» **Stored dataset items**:
____
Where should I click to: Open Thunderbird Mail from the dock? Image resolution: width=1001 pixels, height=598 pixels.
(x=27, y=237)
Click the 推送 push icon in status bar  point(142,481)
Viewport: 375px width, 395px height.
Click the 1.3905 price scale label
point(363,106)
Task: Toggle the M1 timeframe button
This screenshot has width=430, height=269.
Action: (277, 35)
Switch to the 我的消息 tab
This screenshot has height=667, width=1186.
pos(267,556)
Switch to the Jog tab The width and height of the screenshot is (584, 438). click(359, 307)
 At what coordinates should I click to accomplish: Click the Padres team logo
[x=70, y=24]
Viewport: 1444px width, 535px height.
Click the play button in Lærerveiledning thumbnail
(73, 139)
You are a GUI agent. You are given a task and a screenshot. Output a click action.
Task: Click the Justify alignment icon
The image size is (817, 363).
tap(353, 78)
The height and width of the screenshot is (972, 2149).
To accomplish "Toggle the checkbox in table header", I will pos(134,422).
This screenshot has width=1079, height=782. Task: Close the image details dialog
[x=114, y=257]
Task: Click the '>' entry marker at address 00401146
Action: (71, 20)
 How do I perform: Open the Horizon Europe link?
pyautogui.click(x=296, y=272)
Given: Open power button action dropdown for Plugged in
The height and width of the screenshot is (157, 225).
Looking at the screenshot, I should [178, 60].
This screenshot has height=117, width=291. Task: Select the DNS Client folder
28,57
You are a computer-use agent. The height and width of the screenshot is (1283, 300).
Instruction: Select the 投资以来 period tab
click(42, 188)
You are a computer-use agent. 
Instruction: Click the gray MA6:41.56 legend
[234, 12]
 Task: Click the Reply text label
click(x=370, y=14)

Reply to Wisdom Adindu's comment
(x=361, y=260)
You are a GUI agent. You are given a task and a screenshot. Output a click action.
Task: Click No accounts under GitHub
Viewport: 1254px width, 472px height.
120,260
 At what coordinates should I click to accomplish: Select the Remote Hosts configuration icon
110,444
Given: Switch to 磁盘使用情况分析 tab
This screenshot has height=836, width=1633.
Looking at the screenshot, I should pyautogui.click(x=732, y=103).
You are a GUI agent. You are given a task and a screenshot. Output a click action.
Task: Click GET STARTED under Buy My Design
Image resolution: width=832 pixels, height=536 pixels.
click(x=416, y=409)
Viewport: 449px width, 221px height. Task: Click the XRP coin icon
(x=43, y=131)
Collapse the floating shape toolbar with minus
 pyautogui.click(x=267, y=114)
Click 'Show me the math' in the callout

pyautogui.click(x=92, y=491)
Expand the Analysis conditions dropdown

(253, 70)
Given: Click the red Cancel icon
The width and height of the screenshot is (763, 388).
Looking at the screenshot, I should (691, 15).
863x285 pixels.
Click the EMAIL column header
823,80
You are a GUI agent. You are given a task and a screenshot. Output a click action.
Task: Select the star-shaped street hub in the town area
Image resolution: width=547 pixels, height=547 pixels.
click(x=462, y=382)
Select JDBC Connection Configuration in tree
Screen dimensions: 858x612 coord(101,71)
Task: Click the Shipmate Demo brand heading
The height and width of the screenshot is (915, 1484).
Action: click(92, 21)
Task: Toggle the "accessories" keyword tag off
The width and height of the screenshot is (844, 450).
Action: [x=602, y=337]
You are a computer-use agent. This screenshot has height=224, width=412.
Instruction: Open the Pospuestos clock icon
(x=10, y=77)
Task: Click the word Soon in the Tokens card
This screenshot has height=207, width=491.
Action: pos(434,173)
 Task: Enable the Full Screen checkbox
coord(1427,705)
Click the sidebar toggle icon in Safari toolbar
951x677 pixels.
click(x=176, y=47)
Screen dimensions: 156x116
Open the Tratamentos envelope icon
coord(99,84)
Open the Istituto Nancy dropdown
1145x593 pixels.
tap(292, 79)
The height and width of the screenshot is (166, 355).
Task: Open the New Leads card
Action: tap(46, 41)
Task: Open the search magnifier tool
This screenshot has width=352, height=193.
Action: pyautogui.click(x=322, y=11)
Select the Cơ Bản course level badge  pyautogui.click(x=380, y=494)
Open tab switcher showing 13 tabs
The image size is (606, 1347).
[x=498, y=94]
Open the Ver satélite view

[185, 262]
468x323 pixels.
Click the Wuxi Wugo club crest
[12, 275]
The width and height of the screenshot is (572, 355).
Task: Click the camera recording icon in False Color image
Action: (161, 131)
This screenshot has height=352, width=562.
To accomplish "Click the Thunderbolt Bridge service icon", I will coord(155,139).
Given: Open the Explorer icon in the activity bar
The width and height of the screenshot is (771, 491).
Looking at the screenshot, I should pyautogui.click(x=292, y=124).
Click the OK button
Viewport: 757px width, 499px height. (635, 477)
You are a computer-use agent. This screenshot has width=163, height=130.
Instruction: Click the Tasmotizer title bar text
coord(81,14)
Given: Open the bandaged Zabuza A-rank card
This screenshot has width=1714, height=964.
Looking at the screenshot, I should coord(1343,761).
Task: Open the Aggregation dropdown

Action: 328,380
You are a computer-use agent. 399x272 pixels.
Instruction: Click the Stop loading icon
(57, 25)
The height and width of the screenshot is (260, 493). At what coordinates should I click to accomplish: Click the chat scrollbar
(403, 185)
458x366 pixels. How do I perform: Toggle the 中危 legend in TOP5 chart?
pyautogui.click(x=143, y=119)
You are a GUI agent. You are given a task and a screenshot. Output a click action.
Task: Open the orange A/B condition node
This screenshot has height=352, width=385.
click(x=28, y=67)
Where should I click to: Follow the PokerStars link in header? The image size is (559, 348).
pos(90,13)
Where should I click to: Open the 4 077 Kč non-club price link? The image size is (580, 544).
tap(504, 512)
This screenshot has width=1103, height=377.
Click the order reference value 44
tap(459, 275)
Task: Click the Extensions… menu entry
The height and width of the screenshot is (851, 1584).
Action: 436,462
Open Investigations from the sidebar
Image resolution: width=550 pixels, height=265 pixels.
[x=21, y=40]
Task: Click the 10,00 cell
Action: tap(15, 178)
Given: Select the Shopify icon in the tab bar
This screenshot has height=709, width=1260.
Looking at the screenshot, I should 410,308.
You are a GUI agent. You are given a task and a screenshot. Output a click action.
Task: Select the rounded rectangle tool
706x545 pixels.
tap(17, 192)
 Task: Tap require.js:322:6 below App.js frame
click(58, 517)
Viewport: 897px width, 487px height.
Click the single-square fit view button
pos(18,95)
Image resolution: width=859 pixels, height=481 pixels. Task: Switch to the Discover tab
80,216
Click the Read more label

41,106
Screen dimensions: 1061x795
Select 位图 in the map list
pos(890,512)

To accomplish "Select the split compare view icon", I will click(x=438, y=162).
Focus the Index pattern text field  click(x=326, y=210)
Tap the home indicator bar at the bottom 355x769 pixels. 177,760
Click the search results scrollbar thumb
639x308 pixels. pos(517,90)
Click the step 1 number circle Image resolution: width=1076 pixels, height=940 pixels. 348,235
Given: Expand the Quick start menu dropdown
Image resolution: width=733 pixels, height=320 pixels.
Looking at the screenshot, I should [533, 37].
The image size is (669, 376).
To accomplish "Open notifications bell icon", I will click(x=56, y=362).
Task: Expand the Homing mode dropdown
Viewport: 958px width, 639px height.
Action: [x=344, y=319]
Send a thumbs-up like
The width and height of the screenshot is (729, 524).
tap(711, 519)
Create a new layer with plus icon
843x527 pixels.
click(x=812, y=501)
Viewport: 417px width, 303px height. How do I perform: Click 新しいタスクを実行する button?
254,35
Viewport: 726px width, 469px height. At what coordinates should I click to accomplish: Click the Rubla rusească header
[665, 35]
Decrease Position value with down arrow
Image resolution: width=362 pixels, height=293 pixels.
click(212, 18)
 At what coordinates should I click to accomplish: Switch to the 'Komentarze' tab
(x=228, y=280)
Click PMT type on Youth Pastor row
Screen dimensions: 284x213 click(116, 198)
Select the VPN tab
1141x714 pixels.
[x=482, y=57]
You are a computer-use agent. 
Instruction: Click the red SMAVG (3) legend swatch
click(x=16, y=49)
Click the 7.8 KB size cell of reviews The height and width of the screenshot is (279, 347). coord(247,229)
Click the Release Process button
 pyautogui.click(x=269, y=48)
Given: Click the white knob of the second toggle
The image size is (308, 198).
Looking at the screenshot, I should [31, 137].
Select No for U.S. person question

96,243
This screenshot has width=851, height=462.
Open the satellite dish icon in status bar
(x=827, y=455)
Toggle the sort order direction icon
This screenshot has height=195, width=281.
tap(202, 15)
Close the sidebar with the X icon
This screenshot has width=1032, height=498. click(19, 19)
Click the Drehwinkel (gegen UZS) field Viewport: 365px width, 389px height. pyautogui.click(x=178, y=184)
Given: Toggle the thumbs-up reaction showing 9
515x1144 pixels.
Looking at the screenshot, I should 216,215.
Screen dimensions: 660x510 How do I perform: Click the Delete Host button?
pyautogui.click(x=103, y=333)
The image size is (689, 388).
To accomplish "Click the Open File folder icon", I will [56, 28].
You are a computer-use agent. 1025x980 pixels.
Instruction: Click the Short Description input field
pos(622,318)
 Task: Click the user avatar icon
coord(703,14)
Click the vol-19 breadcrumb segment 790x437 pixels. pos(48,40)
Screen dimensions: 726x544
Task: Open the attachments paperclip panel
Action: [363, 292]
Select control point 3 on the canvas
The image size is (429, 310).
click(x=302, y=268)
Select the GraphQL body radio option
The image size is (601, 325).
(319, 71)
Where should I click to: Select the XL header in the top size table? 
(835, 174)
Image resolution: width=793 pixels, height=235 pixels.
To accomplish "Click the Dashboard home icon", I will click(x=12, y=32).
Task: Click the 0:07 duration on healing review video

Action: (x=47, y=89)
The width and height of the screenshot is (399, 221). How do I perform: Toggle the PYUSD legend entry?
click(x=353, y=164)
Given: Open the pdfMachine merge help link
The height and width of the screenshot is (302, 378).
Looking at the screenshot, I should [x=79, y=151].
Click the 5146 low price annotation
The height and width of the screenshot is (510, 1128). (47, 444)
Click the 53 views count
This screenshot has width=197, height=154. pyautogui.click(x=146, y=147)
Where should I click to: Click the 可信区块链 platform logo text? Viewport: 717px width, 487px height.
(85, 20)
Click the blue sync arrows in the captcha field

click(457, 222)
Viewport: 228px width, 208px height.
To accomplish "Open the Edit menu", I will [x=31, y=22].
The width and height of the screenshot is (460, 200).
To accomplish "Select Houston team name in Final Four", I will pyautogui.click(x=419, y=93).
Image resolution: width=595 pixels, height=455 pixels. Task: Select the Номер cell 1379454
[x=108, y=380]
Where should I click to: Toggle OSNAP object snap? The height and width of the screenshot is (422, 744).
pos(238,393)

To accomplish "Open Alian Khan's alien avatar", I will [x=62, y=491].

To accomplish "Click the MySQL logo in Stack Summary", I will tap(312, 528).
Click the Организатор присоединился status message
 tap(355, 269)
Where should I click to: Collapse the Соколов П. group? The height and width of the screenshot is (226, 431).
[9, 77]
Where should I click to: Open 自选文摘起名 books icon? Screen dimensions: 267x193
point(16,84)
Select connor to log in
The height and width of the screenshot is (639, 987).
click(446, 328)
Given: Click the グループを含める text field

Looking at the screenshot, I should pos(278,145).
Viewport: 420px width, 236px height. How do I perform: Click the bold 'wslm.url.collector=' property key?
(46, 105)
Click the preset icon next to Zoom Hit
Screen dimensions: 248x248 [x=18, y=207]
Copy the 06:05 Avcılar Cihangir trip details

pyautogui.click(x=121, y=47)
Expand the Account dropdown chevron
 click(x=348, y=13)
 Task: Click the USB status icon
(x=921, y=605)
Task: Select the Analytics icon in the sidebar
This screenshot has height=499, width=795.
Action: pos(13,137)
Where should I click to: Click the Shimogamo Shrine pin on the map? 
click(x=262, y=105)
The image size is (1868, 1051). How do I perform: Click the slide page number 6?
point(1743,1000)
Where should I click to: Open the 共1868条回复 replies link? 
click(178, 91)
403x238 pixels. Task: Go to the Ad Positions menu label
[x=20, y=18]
____
» **Your instructions**:
Starting with the line that holds "has height=224, width=412." and ending with the line that holds "468x323 pixels.", retype every line in the data above exactly, and nothing else.

» **Response to the exercise**:
You are a computer-use agent. This screenshot has height=224, width=412.
Instruction: Open the Pospuestos clock icon
(x=10, y=77)
Task: Click the word Soon in the Tokens card
This screenshot has height=207, width=491.
Action: pos(434,173)
 Task: Enable the Full Screen checkbox
coord(1427,705)
Click the sidebar toggle icon in Safari toolbar
951x677 pixels.
click(x=176, y=47)
Screen dimensions: 156x116
Open the Tratamentos envelope icon
coord(99,84)
Open the Istituto Nancy dropdown
1145x593 pixels.
tap(292, 79)
The height and width of the screenshot is (166, 355).
Task: Open the New Leads card
Action: tap(46, 41)
Task: Open the search magnifier tool
This screenshot has width=352, height=193.
Action: pyautogui.click(x=322, y=11)
Select the Cơ Bản course level badge  pyautogui.click(x=380, y=494)
Open tab switcher showing 13 tabs
The image size is (606, 1347).
[x=498, y=94]
Open the Ver satélite view

[185, 262]
468x323 pixels.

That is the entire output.